The tag travels with the frame across any link configured as a trunk. At an access port, the switch strips the tag on egress and tags inbound untagged traffic with the port's PVID (port VLAN ID). This is what lets you plug a dumb IoT device into an access port assigned to VLAN 30, and have that device talk only to VLAN 30 without knowing tagging exists.
Three things commonly break this:
- Native VLAN mismatch. If a trunk on switch A treats VLAN 1 as native (untagged) and switch B treats VLAN 10 as native, traffic leaks between the two. Consumer switches often default every port to VLAN 1 untagged with no way to remove it. Fix: explicitly configure the native VLAN as an unused ID on every trunk, or remove native entirely if the switch allows it.
- MTU mismatch. A standard Ethernet frame is 1500 bytes. Add the tag and the frame is 1504 bytes. Many routers accept 1500 on the subinterface by default and silently drop anything larger. Docker pulls routinely exceed 1500 once TCP headers stack. Fix: set MTU to 1504 minimum end-to-end, or enable jumbo frames at 9000 everywhere.
- Firmware VLAN 1 leakage. Some consumer switches route management traffic over VLAN 1 regardless of how you configure the rest. That means the switch management web UI is reachable from any port that accepts untagged traffic. Fix: pick a switch whose management VLAN is explicitly configurable, and set it to a VID that no other port carries.
Verify trunk behavior with tcpdump -e -i eth0 vlan on the router.
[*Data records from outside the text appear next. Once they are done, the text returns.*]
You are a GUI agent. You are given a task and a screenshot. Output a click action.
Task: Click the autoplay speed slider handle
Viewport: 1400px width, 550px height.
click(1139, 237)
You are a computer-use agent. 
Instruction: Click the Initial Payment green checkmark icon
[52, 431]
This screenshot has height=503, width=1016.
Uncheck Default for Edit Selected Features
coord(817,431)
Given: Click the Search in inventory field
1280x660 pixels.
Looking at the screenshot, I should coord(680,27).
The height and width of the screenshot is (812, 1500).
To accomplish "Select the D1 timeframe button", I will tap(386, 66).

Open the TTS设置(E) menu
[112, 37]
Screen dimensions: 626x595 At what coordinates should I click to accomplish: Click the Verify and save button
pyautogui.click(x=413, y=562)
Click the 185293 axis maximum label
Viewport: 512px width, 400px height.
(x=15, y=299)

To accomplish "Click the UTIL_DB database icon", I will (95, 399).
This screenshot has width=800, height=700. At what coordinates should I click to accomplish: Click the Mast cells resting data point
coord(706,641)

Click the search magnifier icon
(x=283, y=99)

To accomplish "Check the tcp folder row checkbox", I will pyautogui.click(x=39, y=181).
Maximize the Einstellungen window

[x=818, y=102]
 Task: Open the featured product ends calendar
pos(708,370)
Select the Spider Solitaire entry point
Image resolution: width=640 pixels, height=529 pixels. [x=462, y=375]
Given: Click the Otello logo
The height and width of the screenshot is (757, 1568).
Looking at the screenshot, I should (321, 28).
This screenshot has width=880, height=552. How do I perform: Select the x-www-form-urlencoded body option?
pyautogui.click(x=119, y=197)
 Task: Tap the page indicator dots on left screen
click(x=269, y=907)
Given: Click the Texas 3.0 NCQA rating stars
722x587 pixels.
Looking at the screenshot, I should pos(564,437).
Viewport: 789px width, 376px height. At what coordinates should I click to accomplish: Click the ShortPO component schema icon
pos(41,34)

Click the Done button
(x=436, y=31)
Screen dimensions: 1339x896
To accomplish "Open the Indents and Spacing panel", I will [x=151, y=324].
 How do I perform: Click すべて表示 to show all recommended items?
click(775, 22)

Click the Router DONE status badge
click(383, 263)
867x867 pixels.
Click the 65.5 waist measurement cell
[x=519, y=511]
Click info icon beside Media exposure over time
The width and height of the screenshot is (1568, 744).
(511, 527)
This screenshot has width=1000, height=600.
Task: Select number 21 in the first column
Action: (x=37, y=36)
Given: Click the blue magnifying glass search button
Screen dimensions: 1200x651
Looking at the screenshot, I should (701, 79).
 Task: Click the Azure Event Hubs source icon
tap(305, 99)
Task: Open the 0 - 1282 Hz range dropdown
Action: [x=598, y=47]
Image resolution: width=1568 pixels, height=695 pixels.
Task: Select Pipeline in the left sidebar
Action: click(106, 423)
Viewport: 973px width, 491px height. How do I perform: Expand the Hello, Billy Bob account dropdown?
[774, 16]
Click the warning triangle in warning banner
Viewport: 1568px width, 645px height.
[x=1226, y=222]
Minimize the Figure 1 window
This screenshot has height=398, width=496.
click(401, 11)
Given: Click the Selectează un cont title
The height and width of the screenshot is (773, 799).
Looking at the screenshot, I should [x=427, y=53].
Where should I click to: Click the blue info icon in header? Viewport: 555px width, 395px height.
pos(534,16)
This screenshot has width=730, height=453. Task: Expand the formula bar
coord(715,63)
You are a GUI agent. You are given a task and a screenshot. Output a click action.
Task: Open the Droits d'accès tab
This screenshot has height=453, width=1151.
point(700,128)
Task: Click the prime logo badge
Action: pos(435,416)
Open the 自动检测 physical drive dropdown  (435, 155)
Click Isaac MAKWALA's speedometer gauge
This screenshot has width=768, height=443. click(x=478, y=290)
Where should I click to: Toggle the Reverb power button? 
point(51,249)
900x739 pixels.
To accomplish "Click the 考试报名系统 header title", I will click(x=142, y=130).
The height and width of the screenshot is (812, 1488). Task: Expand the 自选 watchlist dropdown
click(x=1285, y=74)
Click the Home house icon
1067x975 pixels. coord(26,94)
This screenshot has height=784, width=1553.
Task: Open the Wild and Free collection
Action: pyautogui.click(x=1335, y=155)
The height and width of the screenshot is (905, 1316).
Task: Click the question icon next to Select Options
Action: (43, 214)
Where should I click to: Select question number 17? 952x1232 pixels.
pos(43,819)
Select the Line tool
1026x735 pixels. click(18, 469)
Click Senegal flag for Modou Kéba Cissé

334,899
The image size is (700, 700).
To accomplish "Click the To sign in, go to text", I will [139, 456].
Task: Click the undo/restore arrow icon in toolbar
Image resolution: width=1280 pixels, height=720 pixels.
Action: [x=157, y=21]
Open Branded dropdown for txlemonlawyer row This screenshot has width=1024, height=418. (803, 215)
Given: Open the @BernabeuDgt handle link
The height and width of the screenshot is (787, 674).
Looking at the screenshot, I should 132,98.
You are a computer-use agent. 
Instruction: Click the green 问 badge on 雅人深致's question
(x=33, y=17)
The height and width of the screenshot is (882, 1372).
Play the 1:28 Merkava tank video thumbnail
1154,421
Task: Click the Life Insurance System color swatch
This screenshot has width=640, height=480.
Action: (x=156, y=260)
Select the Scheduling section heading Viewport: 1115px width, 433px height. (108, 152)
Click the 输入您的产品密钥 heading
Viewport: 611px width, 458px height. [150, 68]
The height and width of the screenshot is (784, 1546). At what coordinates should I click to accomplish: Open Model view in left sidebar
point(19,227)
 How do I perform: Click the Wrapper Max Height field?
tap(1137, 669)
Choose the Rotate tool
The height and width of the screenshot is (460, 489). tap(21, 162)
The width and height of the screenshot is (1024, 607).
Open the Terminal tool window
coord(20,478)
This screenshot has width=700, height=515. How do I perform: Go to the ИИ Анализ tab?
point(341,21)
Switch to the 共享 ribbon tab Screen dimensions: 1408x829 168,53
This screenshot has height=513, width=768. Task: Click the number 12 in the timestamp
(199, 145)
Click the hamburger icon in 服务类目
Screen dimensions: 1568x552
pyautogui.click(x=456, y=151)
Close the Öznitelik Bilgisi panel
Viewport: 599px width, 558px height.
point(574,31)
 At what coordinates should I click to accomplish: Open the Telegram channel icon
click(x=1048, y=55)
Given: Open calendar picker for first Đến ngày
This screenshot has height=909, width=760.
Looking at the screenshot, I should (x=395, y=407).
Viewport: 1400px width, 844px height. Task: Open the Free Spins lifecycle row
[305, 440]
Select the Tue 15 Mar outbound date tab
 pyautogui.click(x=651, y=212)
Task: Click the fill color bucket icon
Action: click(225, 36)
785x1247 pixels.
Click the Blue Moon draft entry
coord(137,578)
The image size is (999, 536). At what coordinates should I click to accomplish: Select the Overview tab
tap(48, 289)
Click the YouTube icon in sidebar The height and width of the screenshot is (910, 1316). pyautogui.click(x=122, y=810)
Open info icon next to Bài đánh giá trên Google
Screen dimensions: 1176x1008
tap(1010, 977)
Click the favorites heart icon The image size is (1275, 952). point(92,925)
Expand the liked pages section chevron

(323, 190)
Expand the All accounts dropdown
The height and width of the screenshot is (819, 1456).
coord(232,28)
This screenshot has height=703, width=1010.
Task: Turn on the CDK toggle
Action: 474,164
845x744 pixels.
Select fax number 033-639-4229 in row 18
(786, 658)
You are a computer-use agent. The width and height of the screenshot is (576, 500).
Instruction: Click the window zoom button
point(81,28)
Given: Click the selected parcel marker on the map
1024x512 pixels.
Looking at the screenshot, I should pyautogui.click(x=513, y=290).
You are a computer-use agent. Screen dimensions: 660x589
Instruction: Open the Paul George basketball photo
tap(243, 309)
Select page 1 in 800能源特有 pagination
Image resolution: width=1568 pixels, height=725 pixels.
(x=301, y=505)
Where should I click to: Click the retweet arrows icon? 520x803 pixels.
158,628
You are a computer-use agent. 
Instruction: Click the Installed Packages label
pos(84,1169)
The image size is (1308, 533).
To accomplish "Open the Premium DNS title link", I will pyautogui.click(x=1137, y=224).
If you do not see 0x8100 in the Ethernet header for tagged traffic, the switch is stripping tags somewhere along the path.
Chipsets That Determine Real Forwarding Performance
Consumer "smart" switches mostly ship with one of three ASIC families. The silicon determines whether the VLAN marketing on the box is real.
Realtek RTL8380 and RTL9300. The RTL8380 is the budget workhorse. It lists 16K MAC entries, 4K VLANs, and 11.9 Mpps forwarding on an 8-port gigabit switch. In practice the TCAM (ternary content-addressable memory, where ACLs and VLAN matching live) is small and shared across features. Enable port isolation, a handful of ACLs, and multicast filtering, and the effective VLAN count collapses well below 4K. The RTL9300 doubles the buffer and adds dedicated QoS hardware. That difference separates a $45 switch from a $120 one under real load.
Broadcom BCM53xx. Ubiquiti UniFi switches use these. Larger TCAM, dedicated per-port buffers, and hardware offload for common features. Forwarding stays consistent under IGMP join storms that push Realtek units into latency spikes.
Marvell Prestera. MikroTik uses Marvell silicon on the CRS326 class. The best raw throughput-per-dollar in the consumer managed space, with genuine 4K VLAN support and reasonable buffer sizes. The tradeoff is MikroTik's CLI-first configuration, which is a steeper learning curve than a web-only switch.
None of these chipsets do Layer 3 routing at wire speed in the budget segment. Inter-VLAN routing happens on your router CPU. That matters the first time east-west traffic between two Docker subnets hits 500 Mbps and your firewall CPU saturates at 60%.
Buffer Memory and Why the Spec Sheet Hides It
A 4K IP camera can burst 300 KB of video data in 10 ms during motion events. Eight cameras doing that simultaneously is 2.4 MB of bursty traffic the switch has to absorb before the NVR port dequeues. Budget switches ship with 1-2 MB of shared packet memory across all ports. Enterprise switches ship 12 MB or more. The gap shows up as microbursts of dropped frames that appear in NVR logs as "gaps" but come from the switch, not the camera.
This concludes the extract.